Lawmakers have until Jan. 29 to introduce bills in the Senate and Feb. 3 in the House.
Learn more: Listen to Juvenile (in)justice from Reveal.
Ms. Watson continues to perform a high quality public service. Her reporting on the state of juvenile justice in the State of Wyoming over the years is an excellent example of why the fourth estate is so necessary in today’s click-bait news reality.
The Legislators’ concern with privacy is can be seen as a red herring – the attempt to avoid an issue.
I believe that legislators don’t want to know what data might tell them. Ignorance of just how much the juvenile justice and child welfare systems damage children is much more supportive of political agendas than the well-being of Wyoming’s most damaged children.
And this is not knowledge of individual children and their family issues being laid out in the public sphere. It is a no brainer how to keep information anonymous. This is knowledge captured as data points that are akin to numerical pictures of a child’s situation, be it familial, educational, emotional or psychological. Every “case” is given a numerical identifier that is kept apart from the people involved in the picture. Source/raw data is stored on a computer that is not connected to the internet, that is protected.

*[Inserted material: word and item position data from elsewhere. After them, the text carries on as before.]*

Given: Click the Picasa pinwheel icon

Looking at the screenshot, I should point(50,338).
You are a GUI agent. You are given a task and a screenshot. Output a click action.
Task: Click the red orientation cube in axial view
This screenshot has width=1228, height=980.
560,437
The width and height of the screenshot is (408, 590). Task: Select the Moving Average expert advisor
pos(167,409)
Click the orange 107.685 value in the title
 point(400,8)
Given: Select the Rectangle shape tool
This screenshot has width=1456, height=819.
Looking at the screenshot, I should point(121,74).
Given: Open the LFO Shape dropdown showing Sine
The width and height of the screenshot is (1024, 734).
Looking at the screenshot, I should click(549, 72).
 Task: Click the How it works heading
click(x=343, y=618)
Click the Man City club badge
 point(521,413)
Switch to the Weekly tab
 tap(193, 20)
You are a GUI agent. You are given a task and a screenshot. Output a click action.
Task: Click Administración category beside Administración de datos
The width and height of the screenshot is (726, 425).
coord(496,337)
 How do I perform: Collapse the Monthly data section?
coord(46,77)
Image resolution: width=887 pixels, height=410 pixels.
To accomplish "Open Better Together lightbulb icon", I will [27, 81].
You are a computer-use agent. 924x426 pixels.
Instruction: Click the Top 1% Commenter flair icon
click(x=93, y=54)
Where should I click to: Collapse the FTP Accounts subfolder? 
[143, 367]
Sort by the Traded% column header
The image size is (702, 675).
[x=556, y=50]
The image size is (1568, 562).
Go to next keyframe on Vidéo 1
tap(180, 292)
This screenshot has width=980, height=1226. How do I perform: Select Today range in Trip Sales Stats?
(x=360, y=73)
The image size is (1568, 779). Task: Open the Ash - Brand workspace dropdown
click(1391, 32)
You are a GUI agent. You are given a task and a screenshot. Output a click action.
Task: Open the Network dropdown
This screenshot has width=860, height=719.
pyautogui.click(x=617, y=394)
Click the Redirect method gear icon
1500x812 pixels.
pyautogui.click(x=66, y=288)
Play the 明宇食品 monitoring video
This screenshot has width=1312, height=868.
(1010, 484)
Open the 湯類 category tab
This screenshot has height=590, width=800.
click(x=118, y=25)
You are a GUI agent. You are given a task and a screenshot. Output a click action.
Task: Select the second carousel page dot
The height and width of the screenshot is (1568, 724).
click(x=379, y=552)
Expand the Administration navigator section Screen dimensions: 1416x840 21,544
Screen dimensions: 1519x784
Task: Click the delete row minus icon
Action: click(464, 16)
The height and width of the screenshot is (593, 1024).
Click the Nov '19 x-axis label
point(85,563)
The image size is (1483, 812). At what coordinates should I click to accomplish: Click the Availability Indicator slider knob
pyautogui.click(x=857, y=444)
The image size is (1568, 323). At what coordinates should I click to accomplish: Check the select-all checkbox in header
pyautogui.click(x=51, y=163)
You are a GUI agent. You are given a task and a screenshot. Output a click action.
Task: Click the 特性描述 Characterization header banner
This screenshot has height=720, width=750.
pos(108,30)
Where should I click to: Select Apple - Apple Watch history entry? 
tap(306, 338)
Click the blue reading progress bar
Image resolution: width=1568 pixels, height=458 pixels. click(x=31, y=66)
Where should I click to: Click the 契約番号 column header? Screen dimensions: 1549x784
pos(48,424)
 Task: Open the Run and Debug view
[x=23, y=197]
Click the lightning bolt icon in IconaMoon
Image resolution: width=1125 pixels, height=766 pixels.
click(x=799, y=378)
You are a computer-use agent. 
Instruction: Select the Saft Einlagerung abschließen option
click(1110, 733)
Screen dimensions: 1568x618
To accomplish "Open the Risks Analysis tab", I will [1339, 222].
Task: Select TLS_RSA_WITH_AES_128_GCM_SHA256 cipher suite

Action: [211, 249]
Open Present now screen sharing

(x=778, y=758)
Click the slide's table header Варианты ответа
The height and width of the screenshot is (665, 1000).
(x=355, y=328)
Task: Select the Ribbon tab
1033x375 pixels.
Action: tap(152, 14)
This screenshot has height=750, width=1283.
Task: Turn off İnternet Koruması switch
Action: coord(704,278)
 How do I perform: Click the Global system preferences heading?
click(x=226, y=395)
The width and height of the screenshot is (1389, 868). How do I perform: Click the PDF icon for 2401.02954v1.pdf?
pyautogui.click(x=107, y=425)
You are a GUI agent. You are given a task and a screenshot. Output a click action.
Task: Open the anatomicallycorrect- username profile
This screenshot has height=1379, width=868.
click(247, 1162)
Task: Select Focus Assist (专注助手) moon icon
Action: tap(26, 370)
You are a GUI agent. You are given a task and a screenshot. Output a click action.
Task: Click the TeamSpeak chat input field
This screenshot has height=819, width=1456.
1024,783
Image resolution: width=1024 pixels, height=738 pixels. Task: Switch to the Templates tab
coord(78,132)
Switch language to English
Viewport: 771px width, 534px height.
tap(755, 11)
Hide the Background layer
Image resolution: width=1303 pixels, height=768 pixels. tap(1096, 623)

The information that researchers or data analysts prepare in reports that politicians use to create policy begin with cases, with numbers. There are no actual people referenced or exposed in this data. Publicly available data is given in a dataset of cases.
In Wyoming’s case, conditions exist for what is called a natural experiment. Watson shows that decisions about how to treat children who are exposed to the juvenile justice system are made at the county level. DFS could insist that each county collect basic data about numbers – number of children arrested, released, processed, incarcerated, recidivism, their county, gender, ethnicity, age, basic family information, the child’s educational history, past contacts with the law, and so on. My guess is most of this information is available right now.
This individual/family data could be nestled within numeric county level data – number of residents, income levels, ethnic distribution, etc.
There would not be any focus on “good parenting” or “bad parenting,” good schools or bad schools, and most of all – no focus on good or bad kids. That’s not the purpose of creating a system to understand what counties and the State are doing to provide opportunities to thrive to children the world puts at risk.
The reports that would come out of data analysis would have no relation to any individual child or family. What would be illuminated is the consequences of each county’s decisions on the welfare of its children. This is the data that the legislature needs to understand what direction to move the juvenile justice system in Wyoming.
Concern for privacy of the children and families involved in the system is a red herring, and a way for political agendas to dominate, rather than a look into what the effects of county and state level decisions are having on Wyoming’s children.
Melissa. I would bet the kids suffer because parents are dropping the ball on being good parents. It starts there
Yeah, it would be a shame if those kids were held accountable for their actions.
That’s what happens in the republithug state.
This is just more evidence that the F-dum Caucus isn’t pro-life. If they were this would be an important bill to pass. Life only maters to them until the kid is actually born, after that they don’t care.
Our legislators continue to spend inordinate amounts of time crafting nonsensical bills such as the “what is a woman act” while our youth suffer. This state is moving toward hate and away from compassion for anyone with differing views. It’s appalling.